◆ Activity
Every line from the beginning of the data through the line containing "Given: Open Adding" should be reproduced exactly, and no further lines should be output.

◆ Dataset records
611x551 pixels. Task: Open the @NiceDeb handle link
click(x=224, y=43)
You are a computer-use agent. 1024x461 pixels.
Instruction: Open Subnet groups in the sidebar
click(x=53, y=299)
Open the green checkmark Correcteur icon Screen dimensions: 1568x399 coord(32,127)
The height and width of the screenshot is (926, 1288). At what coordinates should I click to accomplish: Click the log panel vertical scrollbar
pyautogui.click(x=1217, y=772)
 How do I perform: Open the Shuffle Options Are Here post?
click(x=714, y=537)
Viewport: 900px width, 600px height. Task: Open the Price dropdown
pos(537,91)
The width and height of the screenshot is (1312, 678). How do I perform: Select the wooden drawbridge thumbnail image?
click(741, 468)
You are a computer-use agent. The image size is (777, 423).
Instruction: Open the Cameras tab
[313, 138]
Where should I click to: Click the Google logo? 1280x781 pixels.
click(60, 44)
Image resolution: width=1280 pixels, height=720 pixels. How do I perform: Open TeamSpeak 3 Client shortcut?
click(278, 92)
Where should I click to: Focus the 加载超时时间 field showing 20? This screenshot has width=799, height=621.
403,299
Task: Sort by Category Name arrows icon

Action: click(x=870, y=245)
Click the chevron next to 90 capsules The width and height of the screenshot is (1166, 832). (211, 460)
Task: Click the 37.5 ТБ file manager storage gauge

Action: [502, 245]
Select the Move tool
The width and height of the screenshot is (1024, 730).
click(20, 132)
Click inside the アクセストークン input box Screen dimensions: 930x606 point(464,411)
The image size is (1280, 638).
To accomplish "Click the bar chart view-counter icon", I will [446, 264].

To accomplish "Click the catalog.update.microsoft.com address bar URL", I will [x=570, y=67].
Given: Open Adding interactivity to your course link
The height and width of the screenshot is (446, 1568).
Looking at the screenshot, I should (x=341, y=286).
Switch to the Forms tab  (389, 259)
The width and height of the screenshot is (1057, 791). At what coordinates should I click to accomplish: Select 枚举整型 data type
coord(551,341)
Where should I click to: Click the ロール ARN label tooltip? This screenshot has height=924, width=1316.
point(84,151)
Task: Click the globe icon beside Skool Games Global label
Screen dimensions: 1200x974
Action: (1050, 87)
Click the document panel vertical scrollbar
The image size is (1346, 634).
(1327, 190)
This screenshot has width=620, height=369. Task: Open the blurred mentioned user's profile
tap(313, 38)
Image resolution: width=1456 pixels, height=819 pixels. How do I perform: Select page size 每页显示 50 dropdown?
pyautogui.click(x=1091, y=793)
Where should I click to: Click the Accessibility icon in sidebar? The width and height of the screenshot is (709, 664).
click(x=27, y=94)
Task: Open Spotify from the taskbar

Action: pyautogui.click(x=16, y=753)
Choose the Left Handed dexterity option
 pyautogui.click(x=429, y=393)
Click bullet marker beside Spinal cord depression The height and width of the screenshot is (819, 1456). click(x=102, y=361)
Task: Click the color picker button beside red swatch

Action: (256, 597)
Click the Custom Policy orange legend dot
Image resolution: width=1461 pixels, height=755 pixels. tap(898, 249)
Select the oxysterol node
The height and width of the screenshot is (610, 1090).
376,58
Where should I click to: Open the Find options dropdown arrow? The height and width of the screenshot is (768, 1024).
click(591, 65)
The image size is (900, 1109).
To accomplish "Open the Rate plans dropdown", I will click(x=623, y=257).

◆ Response to the task
611x551 pixels. Task: Open the @NiceDeb handle link
click(x=224, y=43)
You are a computer-use agent. 1024x461 pixels.
Instruction: Open Subnet groups in the sidebar
click(x=53, y=299)
Open the green checkmark Correcteur icon Screen dimensions: 1568x399 coord(32,127)
The height and width of the screenshot is (926, 1288). At what coordinates should I click to accomplish: Click the log panel vertical scrollbar
pyautogui.click(x=1217, y=772)
 How do I perform: Open the Shuffle Options Are Here post?
click(x=714, y=537)
Viewport: 900px width, 600px height. Task: Open the Price dropdown
pos(537,91)
The width and height of the screenshot is (1312, 678). How do I perform: Select the wooden drawbridge thumbnail image?
click(741, 468)
You are a computer-use agent. The image size is (777, 423).
Instruction: Open the Cameras tab
[313, 138]
Where should I click to: Click the Google logo? 1280x781 pixels.
click(60, 44)
Image resolution: width=1280 pixels, height=720 pixels. How do I perform: Open TeamSpeak 3 Client shortcut?
click(278, 92)
Where should I click to: Focus the 加载超时时间 field showing 20? This screenshot has width=799, height=621.
403,299
Task: Sort by Category Name arrows icon

Action: click(x=870, y=245)
Click the chevron next to 90 capsules The width and height of the screenshot is (1166, 832). (211, 460)
Task: Click the 37.5 ТБ file manager storage gauge

Action: [502, 245]
Select the Move tool
The width and height of the screenshot is (1024, 730).
click(20, 132)
Click inside the アクセストークン input box Screen dimensions: 930x606 point(464,411)
The image size is (1280, 638).
To accomplish "Click the bar chart view-counter icon", I will [446, 264].

To accomplish "Click the catalog.update.microsoft.com address bar URL", I will [x=570, y=67].
Given: Open Adding interactivity to your course link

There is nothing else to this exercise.